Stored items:
::::

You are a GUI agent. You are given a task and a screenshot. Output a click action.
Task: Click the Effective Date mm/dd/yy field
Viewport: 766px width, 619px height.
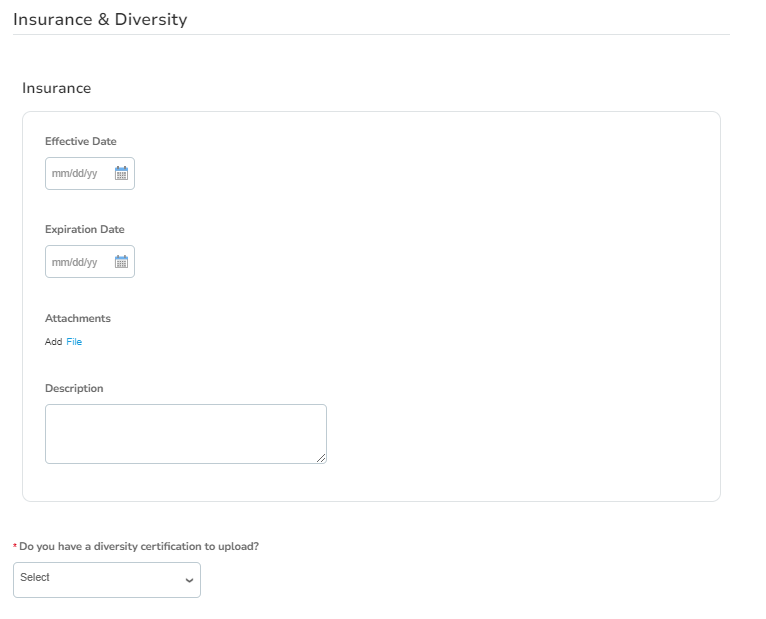(90, 173)
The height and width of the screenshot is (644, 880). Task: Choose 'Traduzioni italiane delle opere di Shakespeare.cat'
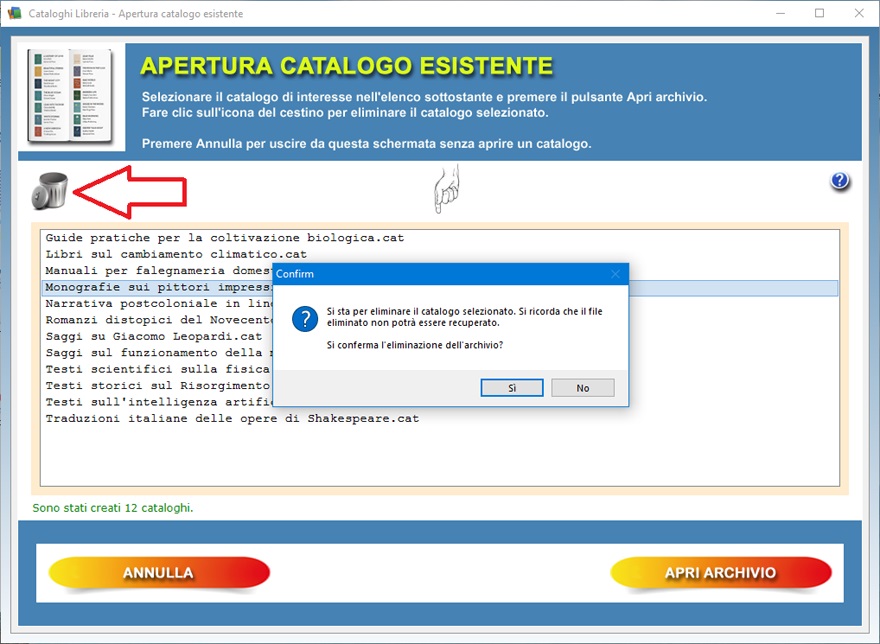pyautogui.click(x=232, y=418)
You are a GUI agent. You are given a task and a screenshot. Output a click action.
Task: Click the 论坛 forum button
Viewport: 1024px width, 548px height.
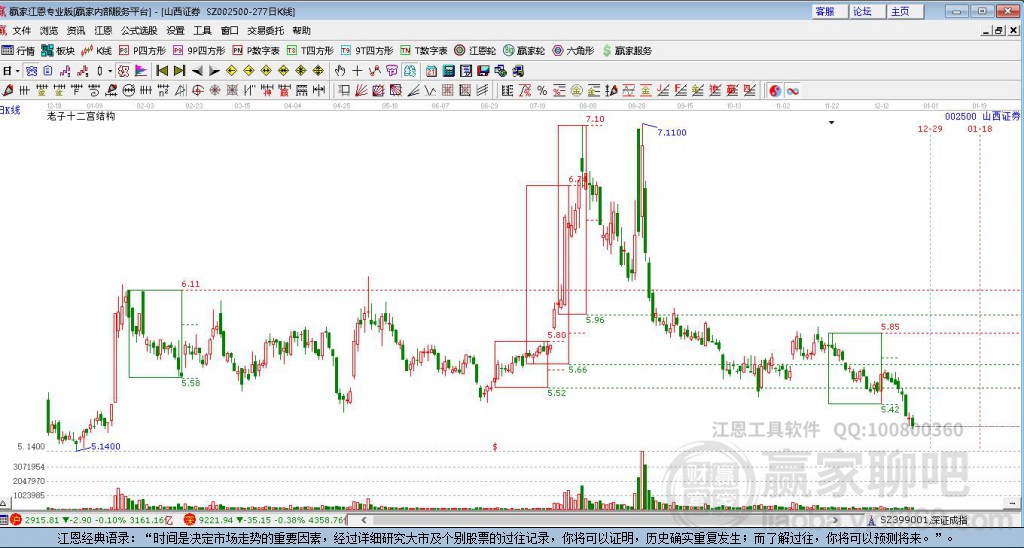[862, 11]
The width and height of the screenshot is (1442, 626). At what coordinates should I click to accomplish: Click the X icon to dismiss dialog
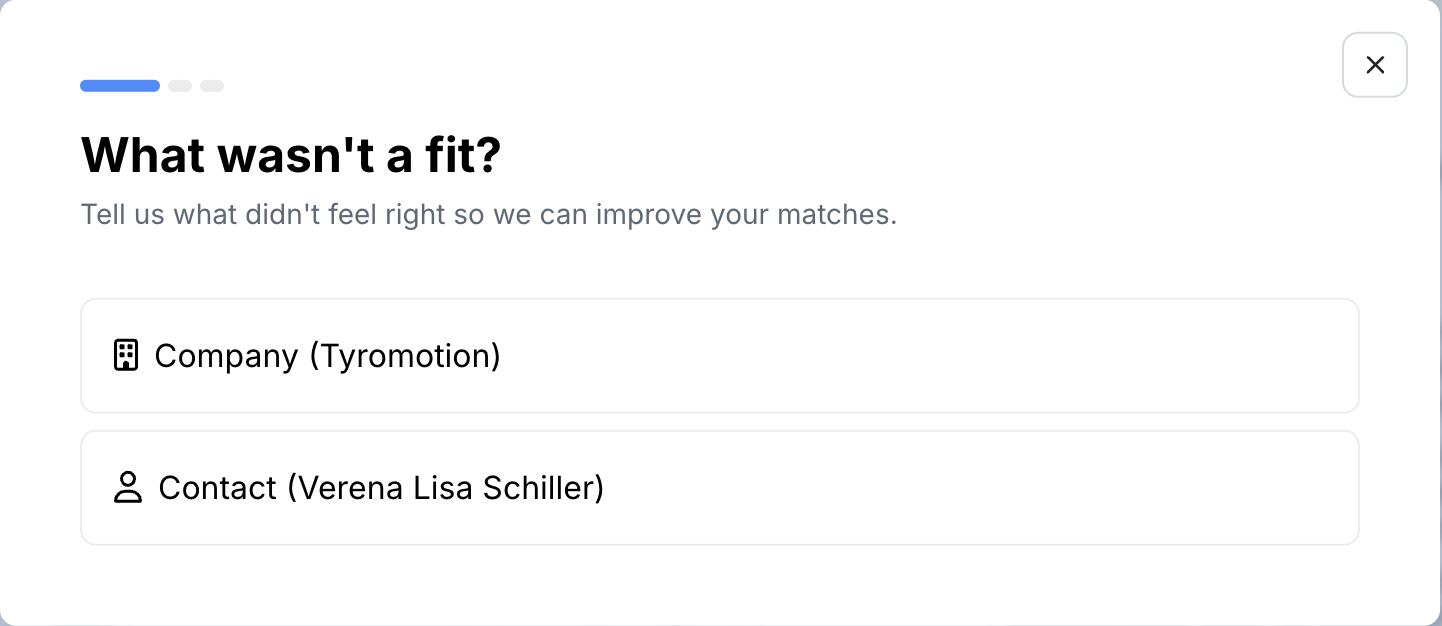click(1375, 65)
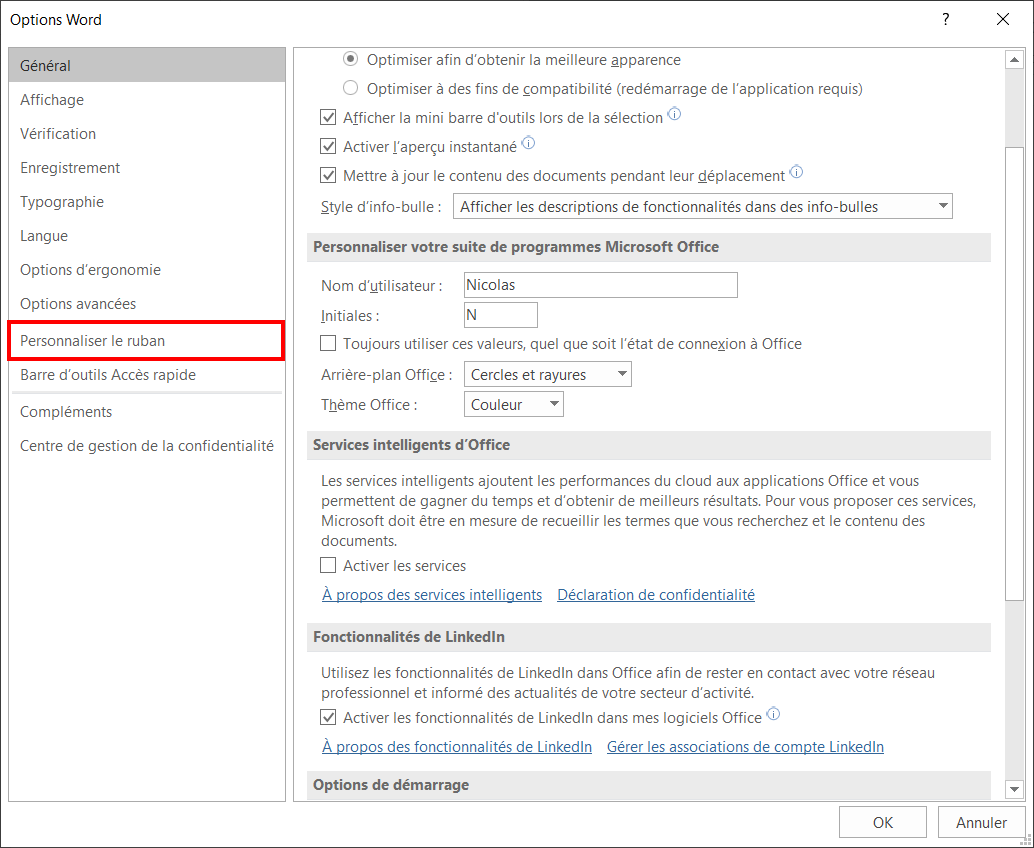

::::

Return all the records exactly. Skip the pictures.

Your response
You are a GUI agent. You are given a task and a screenshot. Output a click action.
Task: Click the Effective Date mm/dd/yy field
Viewport: 766px width, 619px height.
(90, 173)
The height and width of the screenshot is (644, 880). Task: Choose 'Traduzioni italiane delle opere di Shakespeare.cat'
pyautogui.click(x=232, y=418)
You are a GUI agent. You are given a task and a screenshot. Output a click action.
Task: Click the 论坛 forum button
Viewport: 1024px width, 548px height.
[862, 11]
The width and height of the screenshot is (1442, 626). At what coordinates should I click to accomplish: Click the X icon to dismiss dialog
click(1375, 65)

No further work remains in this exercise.